» GOAL OF THE EXERCISE
From the data below, repeat exactly the lines from the line with "Click the err_quit function call" to the line with "Select the Enterprise", both included.

Collected data:
########

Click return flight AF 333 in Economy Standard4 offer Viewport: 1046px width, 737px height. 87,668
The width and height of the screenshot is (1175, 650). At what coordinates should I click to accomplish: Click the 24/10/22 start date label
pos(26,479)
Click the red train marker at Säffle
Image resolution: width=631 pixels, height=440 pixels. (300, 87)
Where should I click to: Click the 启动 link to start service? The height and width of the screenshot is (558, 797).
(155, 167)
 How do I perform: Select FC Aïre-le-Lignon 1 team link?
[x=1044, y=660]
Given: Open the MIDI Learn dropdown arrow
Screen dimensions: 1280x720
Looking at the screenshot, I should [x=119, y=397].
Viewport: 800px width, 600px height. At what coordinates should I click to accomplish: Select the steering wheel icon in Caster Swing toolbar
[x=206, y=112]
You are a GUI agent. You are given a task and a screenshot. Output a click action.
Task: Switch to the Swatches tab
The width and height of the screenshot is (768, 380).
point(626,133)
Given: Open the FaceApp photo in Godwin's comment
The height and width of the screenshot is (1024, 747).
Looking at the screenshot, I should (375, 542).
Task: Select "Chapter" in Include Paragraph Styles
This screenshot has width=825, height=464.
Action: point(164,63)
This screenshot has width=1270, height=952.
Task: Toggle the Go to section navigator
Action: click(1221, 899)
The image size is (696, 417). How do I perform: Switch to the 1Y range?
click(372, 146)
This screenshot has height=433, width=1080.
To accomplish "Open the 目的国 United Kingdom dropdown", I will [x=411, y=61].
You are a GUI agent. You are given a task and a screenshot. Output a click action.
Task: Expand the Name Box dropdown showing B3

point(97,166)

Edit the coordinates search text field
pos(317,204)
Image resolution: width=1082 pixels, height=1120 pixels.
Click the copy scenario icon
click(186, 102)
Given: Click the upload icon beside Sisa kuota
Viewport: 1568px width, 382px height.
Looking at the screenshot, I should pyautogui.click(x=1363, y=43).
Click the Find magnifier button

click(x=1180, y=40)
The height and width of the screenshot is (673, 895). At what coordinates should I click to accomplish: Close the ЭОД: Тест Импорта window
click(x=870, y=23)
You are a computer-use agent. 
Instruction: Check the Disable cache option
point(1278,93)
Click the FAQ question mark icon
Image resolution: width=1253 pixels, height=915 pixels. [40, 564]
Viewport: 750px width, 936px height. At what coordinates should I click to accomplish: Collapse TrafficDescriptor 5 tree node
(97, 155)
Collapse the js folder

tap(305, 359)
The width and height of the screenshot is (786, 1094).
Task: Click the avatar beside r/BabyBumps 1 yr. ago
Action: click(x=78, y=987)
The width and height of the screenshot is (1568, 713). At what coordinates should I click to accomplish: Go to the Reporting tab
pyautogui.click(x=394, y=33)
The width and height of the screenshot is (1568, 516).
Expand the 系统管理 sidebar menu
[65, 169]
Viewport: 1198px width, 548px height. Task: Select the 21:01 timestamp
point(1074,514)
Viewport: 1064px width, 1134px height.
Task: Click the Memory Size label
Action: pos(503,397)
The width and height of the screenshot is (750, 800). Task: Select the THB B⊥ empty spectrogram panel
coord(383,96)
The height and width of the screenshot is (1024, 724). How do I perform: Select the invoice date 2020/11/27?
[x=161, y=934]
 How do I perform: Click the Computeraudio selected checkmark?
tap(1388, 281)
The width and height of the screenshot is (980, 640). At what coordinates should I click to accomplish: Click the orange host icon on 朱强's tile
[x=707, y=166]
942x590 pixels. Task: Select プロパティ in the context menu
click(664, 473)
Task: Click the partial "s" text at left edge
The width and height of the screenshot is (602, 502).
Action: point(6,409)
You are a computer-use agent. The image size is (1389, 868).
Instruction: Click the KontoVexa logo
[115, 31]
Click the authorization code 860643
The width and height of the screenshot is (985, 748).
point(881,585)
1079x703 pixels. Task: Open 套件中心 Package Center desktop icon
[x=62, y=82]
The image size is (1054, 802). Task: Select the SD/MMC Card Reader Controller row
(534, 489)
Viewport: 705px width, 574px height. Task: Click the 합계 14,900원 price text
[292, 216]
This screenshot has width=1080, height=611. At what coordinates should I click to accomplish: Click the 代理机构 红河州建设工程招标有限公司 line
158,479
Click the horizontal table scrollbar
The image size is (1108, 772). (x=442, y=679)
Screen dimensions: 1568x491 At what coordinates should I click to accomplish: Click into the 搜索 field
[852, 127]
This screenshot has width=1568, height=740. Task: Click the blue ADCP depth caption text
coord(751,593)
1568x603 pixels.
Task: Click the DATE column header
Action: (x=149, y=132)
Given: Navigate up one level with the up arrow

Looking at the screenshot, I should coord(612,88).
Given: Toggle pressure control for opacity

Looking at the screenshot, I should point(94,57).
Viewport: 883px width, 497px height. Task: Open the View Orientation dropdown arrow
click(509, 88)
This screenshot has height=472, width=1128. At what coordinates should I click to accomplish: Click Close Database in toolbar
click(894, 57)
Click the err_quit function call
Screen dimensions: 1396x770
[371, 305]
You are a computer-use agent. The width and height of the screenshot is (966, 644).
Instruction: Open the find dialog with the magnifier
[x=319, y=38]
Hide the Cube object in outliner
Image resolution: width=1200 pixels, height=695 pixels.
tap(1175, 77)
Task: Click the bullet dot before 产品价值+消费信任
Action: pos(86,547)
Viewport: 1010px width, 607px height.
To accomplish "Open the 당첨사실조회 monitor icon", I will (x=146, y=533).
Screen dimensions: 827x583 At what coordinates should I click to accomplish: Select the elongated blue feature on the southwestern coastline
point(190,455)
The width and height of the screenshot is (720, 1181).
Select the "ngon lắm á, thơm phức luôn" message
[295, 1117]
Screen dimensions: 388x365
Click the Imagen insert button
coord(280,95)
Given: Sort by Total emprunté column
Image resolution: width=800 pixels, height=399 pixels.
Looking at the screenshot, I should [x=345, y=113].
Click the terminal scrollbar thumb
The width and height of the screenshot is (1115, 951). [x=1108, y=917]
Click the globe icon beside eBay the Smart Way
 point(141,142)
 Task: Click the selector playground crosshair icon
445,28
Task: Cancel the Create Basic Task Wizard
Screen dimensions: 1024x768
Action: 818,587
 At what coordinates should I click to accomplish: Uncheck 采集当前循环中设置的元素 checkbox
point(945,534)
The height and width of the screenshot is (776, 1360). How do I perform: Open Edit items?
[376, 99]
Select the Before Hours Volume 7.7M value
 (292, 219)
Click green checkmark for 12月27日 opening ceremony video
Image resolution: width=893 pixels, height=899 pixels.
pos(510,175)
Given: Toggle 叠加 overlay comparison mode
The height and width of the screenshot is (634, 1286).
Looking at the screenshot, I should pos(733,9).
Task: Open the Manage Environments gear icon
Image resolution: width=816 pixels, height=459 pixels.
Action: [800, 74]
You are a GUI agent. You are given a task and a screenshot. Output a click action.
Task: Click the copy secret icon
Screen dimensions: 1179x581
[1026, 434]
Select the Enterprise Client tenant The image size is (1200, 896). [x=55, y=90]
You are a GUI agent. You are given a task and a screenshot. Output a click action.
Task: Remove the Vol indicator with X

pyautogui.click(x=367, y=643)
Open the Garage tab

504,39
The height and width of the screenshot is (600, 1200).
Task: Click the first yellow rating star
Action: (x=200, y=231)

########

» SOLUTION TO THE PROBLEM
Click the err_quit function call
Screen dimensions: 1396x770
[371, 305]
You are a computer-use agent. The width and height of the screenshot is (966, 644).
Instruction: Open the find dialog with the magnifier
[x=319, y=38]
Hide the Cube object in outliner
Image resolution: width=1200 pixels, height=695 pixels.
tap(1175, 77)
Task: Click the bullet dot before 产品价值+消费信任
Action: pos(86,547)
Viewport: 1010px width, 607px height.
To accomplish "Open the 당첨사실조회 monitor icon", I will (x=146, y=533).
Screen dimensions: 827x583 At what coordinates should I click to accomplish: Select the elongated blue feature on the southwestern coastline
point(190,455)
The width and height of the screenshot is (720, 1181).
Select the "ngon lắm á, thơm phức luôn" message
[295, 1117]
Screen dimensions: 388x365
Click the Imagen insert button
coord(280,95)
Given: Sort by Total emprunté column
Image resolution: width=800 pixels, height=399 pixels.
Looking at the screenshot, I should [x=345, y=113].
Click the terminal scrollbar thumb
The width and height of the screenshot is (1115, 951). [x=1108, y=917]
Click the globe icon beside eBay the Smart Way
 point(141,142)
 Task: Click the selector playground crosshair icon
445,28
Task: Cancel the Create Basic Task Wizard
Screen dimensions: 1024x768
Action: 818,587
 At what coordinates should I click to accomplish: Uncheck 采集当前循环中设置的元素 checkbox
point(945,534)
The height and width of the screenshot is (776, 1360). How do I perform: Open Edit items?
[376, 99]
Select the Before Hours Volume 7.7M value
 (292, 219)
Click green checkmark for 12月27日 opening ceremony video
Image resolution: width=893 pixels, height=899 pixels.
pos(510,175)
Given: Toggle 叠加 overlay comparison mode
The height and width of the screenshot is (634, 1286).
Looking at the screenshot, I should pos(733,9).
Task: Open the Manage Environments gear icon
Image resolution: width=816 pixels, height=459 pixels.
Action: [800, 74]
You are a GUI agent. You are given a task and a screenshot. Output a click action.
Task: Click the copy secret icon
Screen dimensions: 1179x581
[1026, 434]
Select the Enterprise Client tenant The image size is (1200, 896). [x=55, y=90]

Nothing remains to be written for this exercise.